The Model School would have seemed a plum position, but it proved fraught. During the 1850s education in Victoria comprised two systems: religious schools controlled by the Denominational Board; and the secular National Board of Education, which hired the Davitts. The two boards were bitter rivals, with the Anglican and Roman Catholic churches in particular opposed to non-denominational schooling. The churches, in turn, were supported by powerful Parliamentarians.

In order to prove its superiority, the National Board determined to build a Model School. The building, in East Melbourne, was to be as impressive as the new system of schooling; instead, it proved vainglorious and costly. The Model School may have looked imposing, but it was jerrybuilt, with leaks and faults evident even before completion.

In addition, the place was an administrative nightmare.
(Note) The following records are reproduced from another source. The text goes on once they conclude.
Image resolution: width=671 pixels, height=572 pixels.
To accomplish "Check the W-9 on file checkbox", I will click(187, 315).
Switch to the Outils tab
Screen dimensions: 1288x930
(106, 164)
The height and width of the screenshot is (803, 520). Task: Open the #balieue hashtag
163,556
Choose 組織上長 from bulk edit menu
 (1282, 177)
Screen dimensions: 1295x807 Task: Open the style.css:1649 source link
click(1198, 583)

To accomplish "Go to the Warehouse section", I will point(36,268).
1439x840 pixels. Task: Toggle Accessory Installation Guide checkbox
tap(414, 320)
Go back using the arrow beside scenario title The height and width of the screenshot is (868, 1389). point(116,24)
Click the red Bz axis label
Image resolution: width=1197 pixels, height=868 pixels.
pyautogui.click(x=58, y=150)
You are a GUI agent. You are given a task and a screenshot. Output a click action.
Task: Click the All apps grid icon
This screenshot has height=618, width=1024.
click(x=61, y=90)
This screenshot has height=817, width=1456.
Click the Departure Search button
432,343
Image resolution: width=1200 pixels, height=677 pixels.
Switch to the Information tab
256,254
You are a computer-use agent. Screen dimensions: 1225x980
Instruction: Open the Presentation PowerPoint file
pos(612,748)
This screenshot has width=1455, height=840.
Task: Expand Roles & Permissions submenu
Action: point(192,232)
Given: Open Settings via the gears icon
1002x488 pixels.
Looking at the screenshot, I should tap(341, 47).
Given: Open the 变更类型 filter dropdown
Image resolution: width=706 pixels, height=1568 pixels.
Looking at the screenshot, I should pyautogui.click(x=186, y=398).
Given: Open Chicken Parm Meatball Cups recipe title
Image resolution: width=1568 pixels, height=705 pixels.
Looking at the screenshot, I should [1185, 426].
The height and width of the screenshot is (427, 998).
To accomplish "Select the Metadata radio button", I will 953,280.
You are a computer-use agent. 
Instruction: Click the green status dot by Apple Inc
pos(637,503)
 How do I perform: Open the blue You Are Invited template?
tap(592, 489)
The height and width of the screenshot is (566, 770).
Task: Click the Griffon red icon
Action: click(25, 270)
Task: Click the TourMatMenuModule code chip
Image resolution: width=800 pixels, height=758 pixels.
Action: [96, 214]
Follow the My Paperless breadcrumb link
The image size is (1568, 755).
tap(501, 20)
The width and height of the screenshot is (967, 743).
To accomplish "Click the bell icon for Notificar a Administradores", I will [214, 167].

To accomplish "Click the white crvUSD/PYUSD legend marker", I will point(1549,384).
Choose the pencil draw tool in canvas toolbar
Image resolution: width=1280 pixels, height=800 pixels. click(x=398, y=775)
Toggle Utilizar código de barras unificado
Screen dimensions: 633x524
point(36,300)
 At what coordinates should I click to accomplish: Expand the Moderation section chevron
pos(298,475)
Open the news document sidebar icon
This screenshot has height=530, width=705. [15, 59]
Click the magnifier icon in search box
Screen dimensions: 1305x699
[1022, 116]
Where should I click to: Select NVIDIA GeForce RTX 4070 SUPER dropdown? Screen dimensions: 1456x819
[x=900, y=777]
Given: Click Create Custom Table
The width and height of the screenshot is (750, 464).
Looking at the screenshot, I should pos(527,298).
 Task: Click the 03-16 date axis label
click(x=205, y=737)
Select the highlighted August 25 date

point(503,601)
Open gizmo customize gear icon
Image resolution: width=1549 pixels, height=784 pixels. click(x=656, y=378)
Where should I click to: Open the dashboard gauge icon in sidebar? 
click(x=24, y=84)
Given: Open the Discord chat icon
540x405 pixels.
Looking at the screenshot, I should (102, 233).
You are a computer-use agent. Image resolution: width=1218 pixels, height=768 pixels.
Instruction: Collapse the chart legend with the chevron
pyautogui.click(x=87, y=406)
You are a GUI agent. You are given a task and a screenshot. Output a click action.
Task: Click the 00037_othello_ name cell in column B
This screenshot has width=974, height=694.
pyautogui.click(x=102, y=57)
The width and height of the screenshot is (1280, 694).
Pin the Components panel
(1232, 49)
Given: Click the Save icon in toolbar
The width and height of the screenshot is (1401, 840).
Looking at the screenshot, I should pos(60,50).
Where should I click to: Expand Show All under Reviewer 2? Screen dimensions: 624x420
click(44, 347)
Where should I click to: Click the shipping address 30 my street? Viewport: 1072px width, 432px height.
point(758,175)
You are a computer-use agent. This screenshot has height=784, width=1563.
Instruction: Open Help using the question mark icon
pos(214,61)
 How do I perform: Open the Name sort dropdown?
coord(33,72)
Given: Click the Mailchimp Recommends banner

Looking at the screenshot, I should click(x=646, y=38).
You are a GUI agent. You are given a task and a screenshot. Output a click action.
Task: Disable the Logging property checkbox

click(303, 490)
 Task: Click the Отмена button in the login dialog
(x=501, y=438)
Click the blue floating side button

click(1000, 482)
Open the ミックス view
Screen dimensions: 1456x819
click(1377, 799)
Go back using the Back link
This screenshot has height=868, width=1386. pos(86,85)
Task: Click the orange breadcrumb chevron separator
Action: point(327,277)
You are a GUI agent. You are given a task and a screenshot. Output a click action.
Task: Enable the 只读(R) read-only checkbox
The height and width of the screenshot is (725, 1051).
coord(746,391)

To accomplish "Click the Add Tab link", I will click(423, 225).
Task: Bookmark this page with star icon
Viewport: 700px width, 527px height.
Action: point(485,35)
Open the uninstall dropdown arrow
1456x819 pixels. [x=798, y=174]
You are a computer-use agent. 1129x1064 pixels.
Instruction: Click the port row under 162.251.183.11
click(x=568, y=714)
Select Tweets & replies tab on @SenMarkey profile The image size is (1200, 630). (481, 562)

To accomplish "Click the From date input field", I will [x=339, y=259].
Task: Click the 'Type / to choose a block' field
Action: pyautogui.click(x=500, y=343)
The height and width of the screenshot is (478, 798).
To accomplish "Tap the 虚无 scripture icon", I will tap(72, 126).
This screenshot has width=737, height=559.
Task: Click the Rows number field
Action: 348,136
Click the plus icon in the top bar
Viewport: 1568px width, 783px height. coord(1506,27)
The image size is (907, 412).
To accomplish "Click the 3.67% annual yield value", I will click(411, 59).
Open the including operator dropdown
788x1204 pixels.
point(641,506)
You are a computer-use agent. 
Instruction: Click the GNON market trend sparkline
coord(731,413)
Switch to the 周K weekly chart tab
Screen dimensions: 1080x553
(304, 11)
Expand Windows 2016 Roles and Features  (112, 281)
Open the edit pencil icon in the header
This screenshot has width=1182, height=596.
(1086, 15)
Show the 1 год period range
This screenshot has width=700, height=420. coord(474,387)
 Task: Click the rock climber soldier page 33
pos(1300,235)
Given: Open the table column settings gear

Arthur Davitt was expected to run an Infant school, separate schools for boys and girls and a Teacher's training college in the one building. In order to conform to Victorian notions of propriety, the male and female students, whether teenage or adult, as in the case of the teacher trainees, had to be kept strictly segregated. Moreover, the National Board of Education was under the same roof, and the real power in the School.

In the Victorian world-view, the male dominated the public sphere, the woman the private and domestic. Ellen Davitt transgressed these boundaries. She was a woman prominent in public life; as Superintendent she was in control of all the female pupils in the school. The position was subordinate to her husband the Principal, but the Davitts were a team. Arthur's letters to the Board frequently included the phrase:
Mrs Davitt and myself
. Thus, while Ellen was a loyal wife, she was not in the background. She had opinions and was ready to express them, for instance suggesting changes to the School's architectural plans.